まずは予備校について、概要、授業の受け方、費用などについて解説します。
予備校とは
予備校とは試験対策を行うための教育施設のことをいいます。一般的に予備校というと「大学受験対策」のための施設を指すケースが多いでしょう。大学受験対策として最適な授業を行い、生徒の受験を複合的にサポートします。学校のように生徒に対する強制力はなく自主性が求められるため、勉強したい人が自ら入校する場所です。
予備校はコース制
予備校は、受けたい教科だけを選ぶ方法もありますが、コース制もあります。レベルや文系、理系によってコース分けし、それぞれの時間割をこなします。

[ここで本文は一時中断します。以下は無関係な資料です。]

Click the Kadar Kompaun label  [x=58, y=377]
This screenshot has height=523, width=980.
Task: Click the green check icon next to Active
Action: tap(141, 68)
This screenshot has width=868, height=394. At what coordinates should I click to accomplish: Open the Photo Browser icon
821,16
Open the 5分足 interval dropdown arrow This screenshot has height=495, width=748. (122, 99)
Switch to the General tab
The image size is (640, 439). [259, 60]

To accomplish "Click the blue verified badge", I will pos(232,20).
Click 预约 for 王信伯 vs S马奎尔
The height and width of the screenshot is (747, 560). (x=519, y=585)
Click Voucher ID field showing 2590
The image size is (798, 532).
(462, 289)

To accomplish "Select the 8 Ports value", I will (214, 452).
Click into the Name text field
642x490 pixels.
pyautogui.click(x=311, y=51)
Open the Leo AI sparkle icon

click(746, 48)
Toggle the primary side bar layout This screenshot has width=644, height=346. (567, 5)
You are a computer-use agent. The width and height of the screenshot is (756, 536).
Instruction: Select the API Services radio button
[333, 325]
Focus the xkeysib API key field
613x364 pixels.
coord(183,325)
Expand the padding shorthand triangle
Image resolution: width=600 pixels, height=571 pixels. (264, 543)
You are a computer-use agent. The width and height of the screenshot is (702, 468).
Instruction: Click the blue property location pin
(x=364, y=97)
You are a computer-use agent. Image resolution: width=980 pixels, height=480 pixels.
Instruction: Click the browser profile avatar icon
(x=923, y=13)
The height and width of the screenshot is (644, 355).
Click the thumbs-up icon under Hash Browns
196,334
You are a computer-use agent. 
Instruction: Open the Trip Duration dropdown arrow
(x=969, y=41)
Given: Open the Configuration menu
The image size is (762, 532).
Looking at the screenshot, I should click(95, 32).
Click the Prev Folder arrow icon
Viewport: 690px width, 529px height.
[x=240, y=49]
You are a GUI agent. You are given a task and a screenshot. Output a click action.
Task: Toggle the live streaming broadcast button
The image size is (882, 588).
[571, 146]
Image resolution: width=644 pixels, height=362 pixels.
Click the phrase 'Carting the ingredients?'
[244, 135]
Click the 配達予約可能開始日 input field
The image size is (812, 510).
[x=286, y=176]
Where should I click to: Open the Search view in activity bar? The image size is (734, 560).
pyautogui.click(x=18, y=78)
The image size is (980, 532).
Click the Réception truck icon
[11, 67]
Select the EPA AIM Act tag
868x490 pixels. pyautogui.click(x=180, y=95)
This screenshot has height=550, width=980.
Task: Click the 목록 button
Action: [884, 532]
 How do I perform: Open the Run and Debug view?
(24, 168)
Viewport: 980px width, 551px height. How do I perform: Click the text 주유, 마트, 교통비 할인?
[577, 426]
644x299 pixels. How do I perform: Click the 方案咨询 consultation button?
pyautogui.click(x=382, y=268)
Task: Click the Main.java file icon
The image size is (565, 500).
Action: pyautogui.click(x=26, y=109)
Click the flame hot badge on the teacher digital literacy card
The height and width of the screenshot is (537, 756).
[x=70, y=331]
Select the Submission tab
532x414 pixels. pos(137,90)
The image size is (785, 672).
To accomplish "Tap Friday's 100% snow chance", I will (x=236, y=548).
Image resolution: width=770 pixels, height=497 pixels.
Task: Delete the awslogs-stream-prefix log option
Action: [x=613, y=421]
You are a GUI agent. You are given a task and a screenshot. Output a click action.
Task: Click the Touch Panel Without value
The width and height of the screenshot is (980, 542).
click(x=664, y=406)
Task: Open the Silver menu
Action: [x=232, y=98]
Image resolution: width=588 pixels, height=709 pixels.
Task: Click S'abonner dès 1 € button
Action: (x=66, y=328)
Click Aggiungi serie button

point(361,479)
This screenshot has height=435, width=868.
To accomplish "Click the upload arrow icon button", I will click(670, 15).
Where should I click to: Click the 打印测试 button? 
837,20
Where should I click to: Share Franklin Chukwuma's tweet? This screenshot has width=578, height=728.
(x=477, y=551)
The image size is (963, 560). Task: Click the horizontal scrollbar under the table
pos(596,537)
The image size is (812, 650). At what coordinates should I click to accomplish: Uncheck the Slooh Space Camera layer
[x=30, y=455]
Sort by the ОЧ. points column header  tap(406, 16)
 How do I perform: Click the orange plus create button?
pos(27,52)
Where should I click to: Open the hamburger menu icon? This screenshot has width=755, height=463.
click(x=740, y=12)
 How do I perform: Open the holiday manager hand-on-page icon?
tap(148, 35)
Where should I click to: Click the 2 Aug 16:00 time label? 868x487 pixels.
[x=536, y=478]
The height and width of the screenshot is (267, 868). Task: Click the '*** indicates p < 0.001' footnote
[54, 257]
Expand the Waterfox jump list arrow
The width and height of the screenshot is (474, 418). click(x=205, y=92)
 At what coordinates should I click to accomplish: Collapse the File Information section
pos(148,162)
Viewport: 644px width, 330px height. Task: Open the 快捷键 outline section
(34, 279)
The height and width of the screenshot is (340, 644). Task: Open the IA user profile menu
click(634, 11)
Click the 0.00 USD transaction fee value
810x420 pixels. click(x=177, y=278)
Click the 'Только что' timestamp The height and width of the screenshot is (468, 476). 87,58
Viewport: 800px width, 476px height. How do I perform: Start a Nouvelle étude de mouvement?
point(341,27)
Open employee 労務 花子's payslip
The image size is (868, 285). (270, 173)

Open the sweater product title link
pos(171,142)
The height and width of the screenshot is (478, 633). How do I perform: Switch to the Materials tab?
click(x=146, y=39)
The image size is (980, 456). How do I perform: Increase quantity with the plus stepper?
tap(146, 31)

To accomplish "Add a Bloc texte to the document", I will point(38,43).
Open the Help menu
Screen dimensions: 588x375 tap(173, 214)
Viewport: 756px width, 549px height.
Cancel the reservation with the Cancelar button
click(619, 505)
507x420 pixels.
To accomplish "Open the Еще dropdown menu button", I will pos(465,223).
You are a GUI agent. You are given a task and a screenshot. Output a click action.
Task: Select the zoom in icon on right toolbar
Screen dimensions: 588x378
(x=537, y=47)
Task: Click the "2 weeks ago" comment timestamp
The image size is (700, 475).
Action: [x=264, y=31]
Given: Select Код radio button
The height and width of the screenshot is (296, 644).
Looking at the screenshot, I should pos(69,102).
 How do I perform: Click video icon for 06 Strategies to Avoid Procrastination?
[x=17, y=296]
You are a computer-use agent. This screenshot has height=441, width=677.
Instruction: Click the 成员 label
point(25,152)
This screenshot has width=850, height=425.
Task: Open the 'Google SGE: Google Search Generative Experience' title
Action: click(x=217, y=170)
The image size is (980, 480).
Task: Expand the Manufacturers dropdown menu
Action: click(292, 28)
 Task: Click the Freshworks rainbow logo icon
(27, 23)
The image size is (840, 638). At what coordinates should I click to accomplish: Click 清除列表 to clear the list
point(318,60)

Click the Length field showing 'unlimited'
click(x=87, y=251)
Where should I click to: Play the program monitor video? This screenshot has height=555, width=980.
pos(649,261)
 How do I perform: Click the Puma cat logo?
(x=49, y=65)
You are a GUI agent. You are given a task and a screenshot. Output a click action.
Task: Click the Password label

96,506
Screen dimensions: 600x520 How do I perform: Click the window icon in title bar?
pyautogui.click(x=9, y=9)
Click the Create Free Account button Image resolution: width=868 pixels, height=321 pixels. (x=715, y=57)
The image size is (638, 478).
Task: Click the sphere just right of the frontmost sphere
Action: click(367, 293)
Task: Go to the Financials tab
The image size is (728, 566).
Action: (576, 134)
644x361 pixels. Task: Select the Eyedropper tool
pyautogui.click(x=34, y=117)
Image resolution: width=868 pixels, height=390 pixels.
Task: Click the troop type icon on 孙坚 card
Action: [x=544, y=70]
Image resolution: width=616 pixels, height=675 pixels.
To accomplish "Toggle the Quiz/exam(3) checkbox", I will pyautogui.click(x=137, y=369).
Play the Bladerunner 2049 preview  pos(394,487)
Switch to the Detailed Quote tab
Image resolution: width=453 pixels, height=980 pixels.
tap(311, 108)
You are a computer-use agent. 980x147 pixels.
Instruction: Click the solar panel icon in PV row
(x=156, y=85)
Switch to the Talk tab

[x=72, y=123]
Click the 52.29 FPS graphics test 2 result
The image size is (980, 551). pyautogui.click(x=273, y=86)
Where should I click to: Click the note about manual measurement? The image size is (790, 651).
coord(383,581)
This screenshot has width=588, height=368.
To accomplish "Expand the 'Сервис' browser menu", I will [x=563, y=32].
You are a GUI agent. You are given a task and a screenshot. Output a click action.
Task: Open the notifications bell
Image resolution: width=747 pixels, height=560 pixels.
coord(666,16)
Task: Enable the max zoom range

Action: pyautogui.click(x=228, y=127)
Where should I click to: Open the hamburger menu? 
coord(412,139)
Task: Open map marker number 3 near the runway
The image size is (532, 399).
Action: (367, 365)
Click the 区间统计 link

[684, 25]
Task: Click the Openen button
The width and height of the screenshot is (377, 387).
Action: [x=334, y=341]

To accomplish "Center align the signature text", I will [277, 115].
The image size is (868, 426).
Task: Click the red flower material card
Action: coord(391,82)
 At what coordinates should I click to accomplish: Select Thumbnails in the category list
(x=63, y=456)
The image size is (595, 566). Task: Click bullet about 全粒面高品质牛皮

高卒生(浪人生)の場合は平日の日中から、現役生は学校後の夕方から通えるような時間割です。一人ひとりの状況にあったコースを選べます。
1年間通った場合の費用目安
予備校によって授業料は異なりますが、目安として高卒生(浪人生)の場合は1年に80~150万円ほどかかります。内訳は入学金10万円、授業料70~140万円です。高校生の場合は年間50万円程度が費用の目安となります。そのほか、夏期講習や冬期講習に別途費用が必要になる予備校もあるでしょう。駿台予備学校の場合、高校生クラスは入学金3万円、授業料20万円(1教科/1年間)程度です。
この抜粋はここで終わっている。